The court then turned to Count II, which asserted a negligence claim against the defendants. It acknowledged that, under New Hampshire law, a plaintiff must demonstrate that the defendant owed a duty, breached that duty, and caused injury as a result. The LaCourses claimed that Ocwen had a duty to act reasonably in handling their mortgage modification process, but the court found that they had not adequately identified such a duty. The court referenced prior cases that indicated a lender-borrower relationship is generally contractual in nature, which limits the ability to assert negligence claims unless an independent duty of care outside the contract is established. Since the plaintiffs did not demonstrate that Ocwen had voluntarily assumed duties beyond those typically associated with a lender, the negligence claim was dismissed.

Breach of Good Faith and Fair Dealing

In reviewing Count III, which alleged a breach of the implied covenant of good faith and fair dealing, the court found that the LaCourses did not adequately establish the existence of a contractual relationship with Ocwen. The plaintiffs claimed there was a verbal agreement for a mortgage workout resolution, but the court emphasized that they failed to provide sufficient factual allegations to support this assertion. Even if the court considered the "Request for Mortgage Assistance" from Ocwen as part of the agreement, it found no evidence of conduct by Ocwen that would constitute a breach of good faith. Since the plaintiffs had not shown any actions taken by Ocwen that deprived them of the value of their agreement, the court dismissed Count III as well.

FDCPA Claims and Debt Collection Activities

The court next analyzed Counts V through VII, which concerned violations of the Fair Debt Collection Practices Act (FDCPA).

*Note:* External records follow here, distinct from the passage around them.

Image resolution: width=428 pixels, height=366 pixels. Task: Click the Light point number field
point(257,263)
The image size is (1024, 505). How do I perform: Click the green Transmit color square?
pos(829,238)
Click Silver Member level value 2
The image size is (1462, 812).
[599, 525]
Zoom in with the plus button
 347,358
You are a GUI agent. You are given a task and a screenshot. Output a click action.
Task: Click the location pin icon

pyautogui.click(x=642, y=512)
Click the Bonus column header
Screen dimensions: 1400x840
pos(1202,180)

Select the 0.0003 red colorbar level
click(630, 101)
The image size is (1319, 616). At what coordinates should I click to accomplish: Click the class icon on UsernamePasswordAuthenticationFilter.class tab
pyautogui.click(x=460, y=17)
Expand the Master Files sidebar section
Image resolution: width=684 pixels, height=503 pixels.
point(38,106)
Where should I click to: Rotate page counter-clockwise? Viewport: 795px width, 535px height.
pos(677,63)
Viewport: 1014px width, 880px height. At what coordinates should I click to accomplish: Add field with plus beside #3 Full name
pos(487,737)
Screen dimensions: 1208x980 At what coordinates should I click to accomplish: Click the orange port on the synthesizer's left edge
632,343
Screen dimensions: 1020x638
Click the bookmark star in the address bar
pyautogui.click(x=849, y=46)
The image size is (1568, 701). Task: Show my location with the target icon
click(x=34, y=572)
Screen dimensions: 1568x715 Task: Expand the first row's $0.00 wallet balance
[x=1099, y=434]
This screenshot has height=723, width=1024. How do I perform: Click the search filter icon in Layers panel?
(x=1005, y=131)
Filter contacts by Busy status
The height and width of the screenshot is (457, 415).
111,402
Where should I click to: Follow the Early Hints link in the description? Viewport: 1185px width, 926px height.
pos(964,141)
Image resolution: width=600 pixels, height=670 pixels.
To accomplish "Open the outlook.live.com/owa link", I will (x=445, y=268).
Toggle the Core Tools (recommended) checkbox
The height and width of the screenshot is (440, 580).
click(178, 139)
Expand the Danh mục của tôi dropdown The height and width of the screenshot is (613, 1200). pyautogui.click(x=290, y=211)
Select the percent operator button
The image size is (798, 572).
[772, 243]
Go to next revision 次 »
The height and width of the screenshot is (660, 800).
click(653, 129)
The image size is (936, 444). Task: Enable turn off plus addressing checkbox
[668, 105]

It noted that to succeed on these claims, the plaintiffs needed to establish that they were subject to collection activity related to a consumer debt and that Ocwen qualified as a debt collector. The court found that the letters sent by Ocwen did not constitute communications aimed at debt collection, as they were neither efforts to collect a discharged debt nor did they indicate that Ocwen was attempting to collect amounts owed. The court concluded that because the communications were not connected to debt collection activities, the claims under the FDCPA must be dismissed. This dismissal was foundational to the plaintiffs' broader claims under New Hampshire's Unfair, Deceptive, or Unreasonable Collection Practices Act and the Consumer Protection Act, which were also dismissed for similar reasons.